Are you a snitch? (The Ethics of Tolerance)

Growing up, my friends and I would swear to each other not to tell our parents, teachers, police or someone in authority on a questionable deed one of us had committed. Anyone who told on their buddy was a snitch, a tattle-tale, a rat, or an informer. From the playgrounds and streets of our youth, many of us learn that the ethics of tolerance means not telling on a friend for what he or she has done wrong.

That ethic, “don’t snitch!” still pervades a part of our mindset even in our most powerful and sacred institutions. We tend to tolerate WHAT we know should not be tolerated based on WHO the person is, especially a friend. Because of cowardice, sophisticated rationalizations or the artful ignorance of plausible deniability, we avoid doing the right thing and fail to recognize our cooperation in something bad.

When I was a cadet at West Point, a harsh and unforgiving honor code was required of us: “A cadet will not lie, cheat or steal nor tolerate those who do.” The last part of the code was the most difficult to follow. I can remember cadets being expelled from the Academy for an honor violation in which their moral failing was, simply, tolerating the moral failings of others. One of my daughters, a graduate of the Coast Guard Academy, told me the standards remain tough.
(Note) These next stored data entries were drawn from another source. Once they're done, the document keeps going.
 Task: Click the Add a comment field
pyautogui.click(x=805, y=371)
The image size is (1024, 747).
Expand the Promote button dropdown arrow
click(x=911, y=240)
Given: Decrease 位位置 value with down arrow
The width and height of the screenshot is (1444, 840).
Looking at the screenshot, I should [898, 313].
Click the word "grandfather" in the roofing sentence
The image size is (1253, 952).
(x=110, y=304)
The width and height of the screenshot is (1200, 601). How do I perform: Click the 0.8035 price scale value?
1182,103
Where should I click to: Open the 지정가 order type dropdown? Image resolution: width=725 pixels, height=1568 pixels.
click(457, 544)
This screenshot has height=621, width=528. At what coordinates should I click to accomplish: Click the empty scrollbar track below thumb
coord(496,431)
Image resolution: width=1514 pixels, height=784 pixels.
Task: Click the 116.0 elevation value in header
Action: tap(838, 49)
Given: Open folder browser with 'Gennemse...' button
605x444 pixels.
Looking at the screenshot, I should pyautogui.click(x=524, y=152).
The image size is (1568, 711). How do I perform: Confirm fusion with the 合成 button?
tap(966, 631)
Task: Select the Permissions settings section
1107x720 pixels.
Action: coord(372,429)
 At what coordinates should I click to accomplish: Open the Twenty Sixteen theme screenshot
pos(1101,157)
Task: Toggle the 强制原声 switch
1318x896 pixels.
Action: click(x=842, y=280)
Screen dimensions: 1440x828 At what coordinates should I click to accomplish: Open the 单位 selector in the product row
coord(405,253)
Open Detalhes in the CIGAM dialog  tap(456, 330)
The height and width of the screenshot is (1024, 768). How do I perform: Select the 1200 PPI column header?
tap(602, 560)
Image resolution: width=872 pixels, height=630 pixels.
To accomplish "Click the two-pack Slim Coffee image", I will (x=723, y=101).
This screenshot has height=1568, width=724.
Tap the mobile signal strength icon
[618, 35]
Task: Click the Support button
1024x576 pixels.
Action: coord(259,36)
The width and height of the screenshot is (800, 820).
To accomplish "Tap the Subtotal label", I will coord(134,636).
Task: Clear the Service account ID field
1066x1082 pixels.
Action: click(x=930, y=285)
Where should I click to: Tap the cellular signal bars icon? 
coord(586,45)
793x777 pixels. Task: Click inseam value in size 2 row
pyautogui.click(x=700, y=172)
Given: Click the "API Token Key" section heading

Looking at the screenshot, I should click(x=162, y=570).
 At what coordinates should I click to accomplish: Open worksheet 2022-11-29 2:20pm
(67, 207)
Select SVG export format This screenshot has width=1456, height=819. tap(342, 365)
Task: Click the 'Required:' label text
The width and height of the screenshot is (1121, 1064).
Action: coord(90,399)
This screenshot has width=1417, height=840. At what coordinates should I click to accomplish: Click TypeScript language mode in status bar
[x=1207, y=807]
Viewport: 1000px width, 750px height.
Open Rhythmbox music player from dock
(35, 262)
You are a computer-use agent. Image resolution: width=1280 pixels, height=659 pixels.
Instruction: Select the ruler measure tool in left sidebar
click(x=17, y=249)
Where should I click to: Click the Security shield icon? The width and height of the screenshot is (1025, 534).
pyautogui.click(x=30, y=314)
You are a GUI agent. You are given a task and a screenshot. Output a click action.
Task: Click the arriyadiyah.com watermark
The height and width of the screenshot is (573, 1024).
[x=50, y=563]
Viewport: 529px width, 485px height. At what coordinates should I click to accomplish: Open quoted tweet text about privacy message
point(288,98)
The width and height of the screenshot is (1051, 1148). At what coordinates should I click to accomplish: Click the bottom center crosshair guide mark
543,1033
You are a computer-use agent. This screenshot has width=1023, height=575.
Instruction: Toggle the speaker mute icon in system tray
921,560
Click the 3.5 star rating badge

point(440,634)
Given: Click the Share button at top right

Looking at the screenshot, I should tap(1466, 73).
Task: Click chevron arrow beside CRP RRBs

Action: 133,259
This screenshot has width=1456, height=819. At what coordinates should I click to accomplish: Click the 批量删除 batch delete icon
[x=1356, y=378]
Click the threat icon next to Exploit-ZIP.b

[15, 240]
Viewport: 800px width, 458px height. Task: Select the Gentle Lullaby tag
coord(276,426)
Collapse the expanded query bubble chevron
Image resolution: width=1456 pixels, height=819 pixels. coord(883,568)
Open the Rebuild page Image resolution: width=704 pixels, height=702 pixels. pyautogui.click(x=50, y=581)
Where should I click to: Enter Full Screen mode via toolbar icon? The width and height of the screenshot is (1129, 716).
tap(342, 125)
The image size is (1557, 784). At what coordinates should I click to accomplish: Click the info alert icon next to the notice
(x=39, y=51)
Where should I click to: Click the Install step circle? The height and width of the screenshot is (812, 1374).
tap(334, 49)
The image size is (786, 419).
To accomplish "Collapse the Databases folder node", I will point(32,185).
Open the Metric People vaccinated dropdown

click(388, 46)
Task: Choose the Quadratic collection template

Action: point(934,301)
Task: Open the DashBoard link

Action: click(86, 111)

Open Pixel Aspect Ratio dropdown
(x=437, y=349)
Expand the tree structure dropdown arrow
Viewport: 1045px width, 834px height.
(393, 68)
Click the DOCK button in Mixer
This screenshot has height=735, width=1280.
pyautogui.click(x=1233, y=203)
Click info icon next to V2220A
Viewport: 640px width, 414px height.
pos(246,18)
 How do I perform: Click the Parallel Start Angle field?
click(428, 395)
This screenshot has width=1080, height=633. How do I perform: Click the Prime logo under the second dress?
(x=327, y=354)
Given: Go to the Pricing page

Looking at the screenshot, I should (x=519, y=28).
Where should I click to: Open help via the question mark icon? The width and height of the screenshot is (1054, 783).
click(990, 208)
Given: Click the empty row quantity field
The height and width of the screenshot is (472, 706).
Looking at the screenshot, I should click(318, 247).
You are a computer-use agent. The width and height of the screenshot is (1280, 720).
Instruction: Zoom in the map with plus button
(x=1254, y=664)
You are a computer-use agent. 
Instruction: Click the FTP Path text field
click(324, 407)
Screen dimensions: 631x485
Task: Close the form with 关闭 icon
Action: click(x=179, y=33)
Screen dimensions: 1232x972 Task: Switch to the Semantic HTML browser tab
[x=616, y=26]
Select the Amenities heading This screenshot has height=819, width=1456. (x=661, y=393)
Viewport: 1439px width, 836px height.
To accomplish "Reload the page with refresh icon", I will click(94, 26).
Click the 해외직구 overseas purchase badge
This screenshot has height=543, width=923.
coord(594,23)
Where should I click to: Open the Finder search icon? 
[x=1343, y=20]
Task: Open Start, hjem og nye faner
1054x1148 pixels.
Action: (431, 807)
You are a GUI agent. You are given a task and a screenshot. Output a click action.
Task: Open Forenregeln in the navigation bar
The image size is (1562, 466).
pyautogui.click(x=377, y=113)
She lost classmates to honor violations mostly related to tolerating lies or deceptions by other cadets.

During the ethics education programs we conduct for students at top MBA programs in the country, I tell a personal story about tolerance and ask the session participants to assess my conduct at the time. The story goes like this: As a young infantry lieutenant, I became aware that another officer in my unit, Ted—also a graduate from West Point but a year ahead of me—was fraternizing with a female soldier in the enlisted ranks. Concerned, I confronted Ted and told him I knew about the relationship and that he had to stop it. Ted mockingly told me to “grow-up, we’re not at the Academy anymore!” He insisted the relationship was consensual and, besides, he said, “nobody is getting hurt.”

A week later I confronted Ted again, this time telling him to end his contact with the female soldier or I would have to report him. Ted was defiant and threatened me if I dared to “snitch” on a fellow lieutenant. A few more days passed but Ted continued fraternizing, so I reported him to my commander, a highly decorated Vietnam combat veteran who earned his commission from the officer candidate program (OCS, not the Academy). Then, pausing for a moment in my story, I ask participants to reflect on this question: What do you think my commander said to me?

Usually three responses are offered in the following order of frequency. First, “he got mad at you because you ratted out a fellow officer.” The second response: “He congratulated you on reporting Ted.” But only the third group gets it right, picking up on the key flaw in my reasoning and conduct: “He rebuked you for not reporting the violation immediately.”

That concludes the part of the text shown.